**Data supplied**
************
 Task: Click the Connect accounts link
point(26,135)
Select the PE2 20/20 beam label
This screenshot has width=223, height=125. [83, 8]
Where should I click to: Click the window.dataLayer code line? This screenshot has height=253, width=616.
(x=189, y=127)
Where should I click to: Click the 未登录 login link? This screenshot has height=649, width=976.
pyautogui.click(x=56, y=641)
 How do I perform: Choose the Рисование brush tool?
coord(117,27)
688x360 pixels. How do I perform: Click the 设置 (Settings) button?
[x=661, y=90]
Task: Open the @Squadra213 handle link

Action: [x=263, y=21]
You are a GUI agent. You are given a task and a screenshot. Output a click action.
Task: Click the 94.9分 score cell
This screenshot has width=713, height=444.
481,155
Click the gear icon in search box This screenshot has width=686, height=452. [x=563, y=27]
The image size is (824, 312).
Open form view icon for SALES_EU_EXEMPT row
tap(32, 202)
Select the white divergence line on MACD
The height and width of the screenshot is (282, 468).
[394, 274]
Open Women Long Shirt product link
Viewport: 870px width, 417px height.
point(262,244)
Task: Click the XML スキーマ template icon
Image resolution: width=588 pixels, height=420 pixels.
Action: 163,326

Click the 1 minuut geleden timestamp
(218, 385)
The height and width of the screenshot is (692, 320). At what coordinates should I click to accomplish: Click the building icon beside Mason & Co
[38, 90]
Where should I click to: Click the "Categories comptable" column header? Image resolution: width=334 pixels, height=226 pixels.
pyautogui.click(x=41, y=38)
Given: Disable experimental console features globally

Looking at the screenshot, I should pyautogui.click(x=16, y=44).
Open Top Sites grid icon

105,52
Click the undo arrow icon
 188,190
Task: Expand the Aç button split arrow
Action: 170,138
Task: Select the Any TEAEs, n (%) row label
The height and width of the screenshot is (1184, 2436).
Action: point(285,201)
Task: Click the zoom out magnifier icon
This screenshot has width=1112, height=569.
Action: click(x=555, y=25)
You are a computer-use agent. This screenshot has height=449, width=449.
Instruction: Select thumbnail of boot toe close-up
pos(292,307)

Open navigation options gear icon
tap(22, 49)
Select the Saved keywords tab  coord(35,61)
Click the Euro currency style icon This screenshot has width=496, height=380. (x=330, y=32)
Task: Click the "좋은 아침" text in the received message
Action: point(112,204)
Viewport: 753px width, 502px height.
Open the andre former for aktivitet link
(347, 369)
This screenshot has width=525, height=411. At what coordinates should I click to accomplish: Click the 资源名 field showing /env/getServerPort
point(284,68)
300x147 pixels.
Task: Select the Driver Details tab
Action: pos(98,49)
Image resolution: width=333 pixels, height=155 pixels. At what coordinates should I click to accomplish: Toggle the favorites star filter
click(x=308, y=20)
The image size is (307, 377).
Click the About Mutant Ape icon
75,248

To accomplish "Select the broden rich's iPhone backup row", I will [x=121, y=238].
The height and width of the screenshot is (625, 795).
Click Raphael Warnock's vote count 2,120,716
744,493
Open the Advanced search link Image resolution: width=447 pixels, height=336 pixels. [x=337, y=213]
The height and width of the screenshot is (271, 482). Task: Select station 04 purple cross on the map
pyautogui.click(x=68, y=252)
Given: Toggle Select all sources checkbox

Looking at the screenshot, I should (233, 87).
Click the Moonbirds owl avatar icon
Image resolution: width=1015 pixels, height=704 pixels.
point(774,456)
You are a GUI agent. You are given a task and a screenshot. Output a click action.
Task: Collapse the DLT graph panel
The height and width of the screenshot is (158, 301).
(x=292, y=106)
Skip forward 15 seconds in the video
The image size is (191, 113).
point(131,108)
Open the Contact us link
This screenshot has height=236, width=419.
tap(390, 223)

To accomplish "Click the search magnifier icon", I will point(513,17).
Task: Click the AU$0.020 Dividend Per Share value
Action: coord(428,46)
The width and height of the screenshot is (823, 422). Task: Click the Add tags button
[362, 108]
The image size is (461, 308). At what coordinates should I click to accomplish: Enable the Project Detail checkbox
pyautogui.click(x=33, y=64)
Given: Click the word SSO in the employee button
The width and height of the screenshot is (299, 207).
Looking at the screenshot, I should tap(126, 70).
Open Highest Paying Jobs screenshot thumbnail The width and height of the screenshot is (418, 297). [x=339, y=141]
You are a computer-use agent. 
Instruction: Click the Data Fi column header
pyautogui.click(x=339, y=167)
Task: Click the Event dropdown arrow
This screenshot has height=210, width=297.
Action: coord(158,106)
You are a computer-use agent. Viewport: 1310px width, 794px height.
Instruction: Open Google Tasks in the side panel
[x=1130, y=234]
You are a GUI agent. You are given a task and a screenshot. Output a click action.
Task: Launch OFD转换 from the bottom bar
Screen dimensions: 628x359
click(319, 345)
************
**Task instructions**
Copy out the data shown above without altering anything.

**Answer**
 Task: Click the Connect accounts link
point(26,135)
Select the PE2 20/20 beam label
This screenshot has width=223, height=125. [83, 8]
Where should I click to: Click the window.dataLayer code line? This screenshot has height=253, width=616.
(x=189, y=127)
Where should I click to: Click the 未登录 login link? This screenshot has height=649, width=976.
pyautogui.click(x=56, y=641)
 How do I perform: Choose the Рисование brush tool?
coord(117,27)
688x360 pixels. How do I perform: Click the 设置 (Settings) button?
[x=661, y=90]
Task: Open the @Squadra213 handle link

Action: [x=263, y=21]
You are a GUI agent. You are given a task and a screenshot. Output a click action.
Task: Click the 94.9分 score cell
This screenshot has width=713, height=444.
481,155
Click the gear icon in search box This screenshot has width=686, height=452. [x=563, y=27]
The image size is (824, 312).
Open form view icon for SALES_EU_EXEMPT row
tap(32, 202)
Select the white divergence line on MACD
The height and width of the screenshot is (282, 468).
[394, 274]
Open Women Long Shirt product link
Viewport: 870px width, 417px height.
point(262,244)
Task: Click the XML スキーマ template icon
Image resolution: width=588 pixels, height=420 pixels.
Action: 163,326

Click the 1 minuut geleden timestamp
(218, 385)
The height and width of the screenshot is (692, 320). At what coordinates should I click to accomplish: Click the building icon beside Mason & Co
[38, 90]
Where should I click to: Click the "Categories comptable" column header? Image resolution: width=334 pixels, height=226 pixels.
pyautogui.click(x=41, y=38)
Given: Disable experimental console features globally

Looking at the screenshot, I should pyautogui.click(x=16, y=44).
Open Top Sites grid icon

105,52
Click the undo arrow icon
 188,190
Task: Expand the Aç button split arrow
Action: 170,138
Task: Select the Any TEAEs, n (%) row label
The height and width of the screenshot is (1184, 2436).
Action: point(285,201)
Task: Click the zoom out magnifier icon
This screenshot has width=1112, height=569.
Action: click(x=555, y=25)
You are a computer-use agent. This screenshot has height=449, width=449.
Instruction: Select thumbnail of boot toe close-up
pos(292,307)

Open navigation options gear icon
tap(22, 49)
Select the Saved keywords tab  coord(35,61)
Click the Euro currency style icon This screenshot has width=496, height=380. (x=330, y=32)
Task: Click the "좋은 아침" text in the received message
Action: point(112,204)
Viewport: 753px width, 502px height.
Open the andre former for aktivitet link
(347, 369)
This screenshot has width=525, height=411. At what coordinates should I click to accomplish: Click the 资源名 field showing /env/getServerPort
point(284,68)
300x147 pixels.
Task: Select the Driver Details tab
Action: pos(98,49)
Image resolution: width=333 pixels, height=155 pixels. At what coordinates should I click to accomplish: Toggle the favorites star filter
click(x=308, y=20)
The image size is (307, 377).
Click the About Mutant Ape icon
75,248

To accomplish "Select the broden rich's iPhone backup row", I will [x=121, y=238].
The height and width of the screenshot is (625, 795).
Click Raphael Warnock's vote count 2,120,716
744,493
Open the Advanced search link Image resolution: width=447 pixels, height=336 pixels. [x=337, y=213]
The height and width of the screenshot is (271, 482). Task: Select station 04 purple cross on the map
pyautogui.click(x=68, y=252)
Given: Toggle Select all sources checkbox

Looking at the screenshot, I should (233, 87).
Click the Moonbirds owl avatar icon
Image resolution: width=1015 pixels, height=704 pixels.
point(774,456)
You are a GUI agent. You are given a task and a screenshot. Output a click action.
Task: Collapse the DLT graph panel
The height and width of the screenshot is (158, 301).
(x=292, y=106)
Skip forward 15 seconds in the video
The image size is (191, 113).
point(131,108)
Open the Contact us link
This screenshot has height=236, width=419.
tap(390, 223)

To accomplish "Click the search magnifier icon", I will point(513,17).
Task: Click the AU$0.020 Dividend Per Share value
Action: coord(428,46)
The width and height of the screenshot is (823, 422). Task: Click the Add tags button
[362, 108]
The image size is (461, 308). At what coordinates should I click to accomplish: Enable the Project Detail checkbox
pyautogui.click(x=33, y=64)
Given: Click the word SSO in the employee button
The width and height of the screenshot is (299, 207).
Looking at the screenshot, I should tap(126, 70).
Open Highest Paying Jobs screenshot thumbnail The width and height of the screenshot is (418, 297). [x=339, y=141]
You are a computer-use agent. 
Instruction: Click the Data Fi column header
pyautogui.click(x=339, y=167)
Task: Click the Event dropdown arrow
This screenshot has height=210, width=297.
Action: coord(158,106)
You are a computer-use agent. Viewport: 1310px width, 794px height.
Instruction: Open Google Tasks in the side panel
[x=1130, y=234]
You are a GUI agent. You are given a task and a screenshot. Output a click action.
Task: Launch OFD转换 from the bottom bar
Screen dimensions: 628x359
click(319, 345)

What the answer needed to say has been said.